Lipsic's proposal concerns property exceeding 500-times the minimum monthly salary, with no time limits on acquisition included. "If there is a time limit, it will be nothing more than a political spectacle," stressed Lipsic, arguing that it wouldn't be difficult to bypass the law if a time limit were introduced. If Fico excluded the disputed point, Lipsic wouldn't rule out supporting the Government's legislation. "I don't care who claims the credit or who calls the first press conference," he said. According to Lipsic's proposal, it would be possible based on an official initiative to look into whether a physical or legal entity would have been able to acquire a certain amount of property within a given period of time via legal activities. "The first selection of complaints will be looked into by the financial police. If it is believed that the difference between the value of the property and legal incomes is higher than €150,000, the case will be passed to the Prosecutor's Office," said the former justice minister.

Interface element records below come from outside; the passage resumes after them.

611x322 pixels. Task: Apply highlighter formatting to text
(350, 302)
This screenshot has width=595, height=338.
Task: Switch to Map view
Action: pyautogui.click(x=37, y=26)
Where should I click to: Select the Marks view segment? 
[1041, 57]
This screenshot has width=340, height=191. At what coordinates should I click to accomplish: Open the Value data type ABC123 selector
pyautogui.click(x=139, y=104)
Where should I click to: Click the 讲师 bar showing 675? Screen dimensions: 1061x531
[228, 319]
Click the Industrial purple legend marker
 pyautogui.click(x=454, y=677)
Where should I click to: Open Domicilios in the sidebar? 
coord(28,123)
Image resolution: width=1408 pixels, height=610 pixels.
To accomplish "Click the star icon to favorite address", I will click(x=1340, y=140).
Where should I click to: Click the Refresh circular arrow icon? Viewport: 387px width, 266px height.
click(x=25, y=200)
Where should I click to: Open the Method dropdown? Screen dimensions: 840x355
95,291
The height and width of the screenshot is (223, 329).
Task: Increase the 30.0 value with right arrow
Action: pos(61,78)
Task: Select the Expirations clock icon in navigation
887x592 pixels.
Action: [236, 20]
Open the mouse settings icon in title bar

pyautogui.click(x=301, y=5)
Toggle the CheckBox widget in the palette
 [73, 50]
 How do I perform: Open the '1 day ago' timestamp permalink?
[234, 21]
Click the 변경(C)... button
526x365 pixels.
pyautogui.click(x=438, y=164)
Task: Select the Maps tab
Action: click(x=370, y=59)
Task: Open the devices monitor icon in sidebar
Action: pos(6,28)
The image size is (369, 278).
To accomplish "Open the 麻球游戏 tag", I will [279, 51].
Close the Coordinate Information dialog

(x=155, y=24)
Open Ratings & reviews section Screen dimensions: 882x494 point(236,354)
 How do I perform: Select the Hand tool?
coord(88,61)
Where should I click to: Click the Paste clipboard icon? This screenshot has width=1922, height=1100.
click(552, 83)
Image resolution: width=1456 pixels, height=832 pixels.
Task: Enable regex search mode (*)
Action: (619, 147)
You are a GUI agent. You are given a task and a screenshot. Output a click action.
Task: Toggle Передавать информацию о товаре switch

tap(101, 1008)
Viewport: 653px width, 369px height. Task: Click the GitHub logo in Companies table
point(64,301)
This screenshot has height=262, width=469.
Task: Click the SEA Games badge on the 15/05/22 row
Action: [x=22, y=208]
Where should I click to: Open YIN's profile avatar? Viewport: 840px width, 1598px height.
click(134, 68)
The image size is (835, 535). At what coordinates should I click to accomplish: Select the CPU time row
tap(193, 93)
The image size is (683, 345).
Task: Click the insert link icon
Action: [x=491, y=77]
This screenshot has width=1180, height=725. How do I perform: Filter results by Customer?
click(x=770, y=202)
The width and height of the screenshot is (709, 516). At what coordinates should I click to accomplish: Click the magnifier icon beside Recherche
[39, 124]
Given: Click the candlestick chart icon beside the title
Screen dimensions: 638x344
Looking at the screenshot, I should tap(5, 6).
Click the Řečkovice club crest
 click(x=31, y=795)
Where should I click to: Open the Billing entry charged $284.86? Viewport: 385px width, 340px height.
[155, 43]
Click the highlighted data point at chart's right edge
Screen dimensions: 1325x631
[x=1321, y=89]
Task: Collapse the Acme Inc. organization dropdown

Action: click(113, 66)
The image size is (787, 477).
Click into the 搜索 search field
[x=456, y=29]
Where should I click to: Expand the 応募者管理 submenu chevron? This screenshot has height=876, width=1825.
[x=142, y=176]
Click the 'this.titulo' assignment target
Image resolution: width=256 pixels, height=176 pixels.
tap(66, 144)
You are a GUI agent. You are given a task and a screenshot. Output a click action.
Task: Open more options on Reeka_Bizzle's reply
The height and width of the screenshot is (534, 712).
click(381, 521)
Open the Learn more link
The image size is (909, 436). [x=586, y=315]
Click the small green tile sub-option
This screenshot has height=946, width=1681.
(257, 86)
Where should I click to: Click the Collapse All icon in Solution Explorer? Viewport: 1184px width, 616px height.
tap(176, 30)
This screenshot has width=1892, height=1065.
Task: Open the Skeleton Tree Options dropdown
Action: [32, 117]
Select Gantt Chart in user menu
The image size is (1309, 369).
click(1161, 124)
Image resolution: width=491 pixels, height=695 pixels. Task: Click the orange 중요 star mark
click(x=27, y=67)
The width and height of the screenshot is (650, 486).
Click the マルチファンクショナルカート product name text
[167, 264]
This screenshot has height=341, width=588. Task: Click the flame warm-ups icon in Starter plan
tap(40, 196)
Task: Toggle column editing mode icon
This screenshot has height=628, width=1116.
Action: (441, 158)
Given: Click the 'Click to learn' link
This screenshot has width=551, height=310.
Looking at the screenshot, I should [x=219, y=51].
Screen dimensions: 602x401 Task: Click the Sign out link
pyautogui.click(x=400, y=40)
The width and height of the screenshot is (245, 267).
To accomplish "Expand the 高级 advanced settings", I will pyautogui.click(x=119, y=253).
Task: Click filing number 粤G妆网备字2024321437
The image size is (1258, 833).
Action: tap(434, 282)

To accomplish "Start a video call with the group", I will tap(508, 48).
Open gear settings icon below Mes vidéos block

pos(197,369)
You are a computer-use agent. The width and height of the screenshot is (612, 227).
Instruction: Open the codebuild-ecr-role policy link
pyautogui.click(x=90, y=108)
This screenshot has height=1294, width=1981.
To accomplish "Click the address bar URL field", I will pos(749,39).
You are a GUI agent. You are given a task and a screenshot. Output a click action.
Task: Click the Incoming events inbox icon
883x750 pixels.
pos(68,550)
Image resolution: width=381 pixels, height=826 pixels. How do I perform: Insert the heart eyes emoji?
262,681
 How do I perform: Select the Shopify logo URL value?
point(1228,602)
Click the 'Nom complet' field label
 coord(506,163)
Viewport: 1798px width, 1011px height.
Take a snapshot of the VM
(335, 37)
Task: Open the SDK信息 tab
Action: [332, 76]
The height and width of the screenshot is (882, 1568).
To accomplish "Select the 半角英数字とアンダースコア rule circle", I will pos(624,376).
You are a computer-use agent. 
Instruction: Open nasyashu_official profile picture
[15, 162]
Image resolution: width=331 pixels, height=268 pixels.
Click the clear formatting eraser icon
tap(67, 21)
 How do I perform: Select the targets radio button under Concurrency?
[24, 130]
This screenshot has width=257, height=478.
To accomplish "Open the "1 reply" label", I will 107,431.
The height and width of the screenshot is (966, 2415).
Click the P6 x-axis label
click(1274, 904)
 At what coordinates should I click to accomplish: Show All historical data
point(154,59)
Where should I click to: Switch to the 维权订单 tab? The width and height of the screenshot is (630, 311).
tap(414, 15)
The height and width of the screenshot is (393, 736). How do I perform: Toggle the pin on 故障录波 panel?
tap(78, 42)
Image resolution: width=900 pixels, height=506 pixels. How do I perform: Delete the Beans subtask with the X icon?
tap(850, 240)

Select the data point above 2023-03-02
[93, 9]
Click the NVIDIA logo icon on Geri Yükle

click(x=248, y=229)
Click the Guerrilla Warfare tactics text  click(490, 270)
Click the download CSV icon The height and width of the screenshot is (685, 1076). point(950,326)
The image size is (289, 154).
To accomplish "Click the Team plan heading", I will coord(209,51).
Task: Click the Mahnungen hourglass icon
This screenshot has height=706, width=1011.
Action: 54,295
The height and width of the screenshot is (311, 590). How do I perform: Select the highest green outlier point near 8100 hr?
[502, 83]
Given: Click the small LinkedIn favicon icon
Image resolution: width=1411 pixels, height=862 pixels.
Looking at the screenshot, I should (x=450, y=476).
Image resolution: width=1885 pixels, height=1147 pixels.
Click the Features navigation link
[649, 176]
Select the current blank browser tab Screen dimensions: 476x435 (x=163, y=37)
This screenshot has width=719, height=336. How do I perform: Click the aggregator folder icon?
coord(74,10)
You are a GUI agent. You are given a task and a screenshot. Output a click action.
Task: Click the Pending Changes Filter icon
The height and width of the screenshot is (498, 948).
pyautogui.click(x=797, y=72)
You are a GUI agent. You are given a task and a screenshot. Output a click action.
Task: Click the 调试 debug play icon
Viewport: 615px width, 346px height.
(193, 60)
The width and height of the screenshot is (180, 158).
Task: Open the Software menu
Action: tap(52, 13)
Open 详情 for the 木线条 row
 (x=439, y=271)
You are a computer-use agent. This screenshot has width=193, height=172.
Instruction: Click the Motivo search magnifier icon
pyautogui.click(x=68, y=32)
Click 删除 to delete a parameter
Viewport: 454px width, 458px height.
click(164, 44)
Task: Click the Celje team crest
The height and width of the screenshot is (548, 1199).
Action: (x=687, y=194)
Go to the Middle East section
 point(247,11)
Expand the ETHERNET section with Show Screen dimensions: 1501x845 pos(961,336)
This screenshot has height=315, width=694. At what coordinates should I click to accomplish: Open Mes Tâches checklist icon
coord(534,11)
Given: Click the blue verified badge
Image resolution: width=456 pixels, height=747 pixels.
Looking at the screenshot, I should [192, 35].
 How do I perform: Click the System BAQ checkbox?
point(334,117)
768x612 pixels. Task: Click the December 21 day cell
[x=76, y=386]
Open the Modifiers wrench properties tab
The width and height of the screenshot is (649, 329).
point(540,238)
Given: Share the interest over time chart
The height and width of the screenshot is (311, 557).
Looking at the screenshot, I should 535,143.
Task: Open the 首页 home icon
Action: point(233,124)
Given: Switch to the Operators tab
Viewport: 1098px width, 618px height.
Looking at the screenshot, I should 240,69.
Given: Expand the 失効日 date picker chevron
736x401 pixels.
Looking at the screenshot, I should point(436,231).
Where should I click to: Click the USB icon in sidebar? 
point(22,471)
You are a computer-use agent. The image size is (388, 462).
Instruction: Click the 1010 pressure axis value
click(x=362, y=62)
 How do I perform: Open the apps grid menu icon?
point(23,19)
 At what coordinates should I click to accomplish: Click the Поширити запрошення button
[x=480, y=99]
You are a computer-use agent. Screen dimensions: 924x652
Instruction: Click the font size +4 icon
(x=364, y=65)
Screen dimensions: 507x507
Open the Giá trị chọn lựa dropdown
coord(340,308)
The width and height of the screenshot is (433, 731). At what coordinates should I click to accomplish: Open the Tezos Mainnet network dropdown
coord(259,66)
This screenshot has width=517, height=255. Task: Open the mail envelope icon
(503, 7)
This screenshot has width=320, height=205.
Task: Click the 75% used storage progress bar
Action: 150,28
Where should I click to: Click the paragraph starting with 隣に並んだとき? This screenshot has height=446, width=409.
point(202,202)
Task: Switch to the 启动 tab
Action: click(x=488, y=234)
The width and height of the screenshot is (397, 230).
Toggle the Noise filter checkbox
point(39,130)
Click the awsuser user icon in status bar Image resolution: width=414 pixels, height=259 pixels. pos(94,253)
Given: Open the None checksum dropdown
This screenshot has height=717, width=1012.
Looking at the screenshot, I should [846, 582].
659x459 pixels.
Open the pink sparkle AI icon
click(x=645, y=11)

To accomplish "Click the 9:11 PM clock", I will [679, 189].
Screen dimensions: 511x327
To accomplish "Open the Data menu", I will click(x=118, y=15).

If the Office finds the financial police's move justified, it will call on the person in question to provide a deposit equalling the value of property that may have been acquired from illegal sources. Then the person would be obliged to prove that the property concerned could have been acquired legally. "If the person doesn't provide evidence within five years that the property came from legal sources, it will be confiscated to the state's benefit," said Lipsic, stressing that this is not a retrospective law, as the legality of property will only be assessed under legislation valid at the time when it was acquired.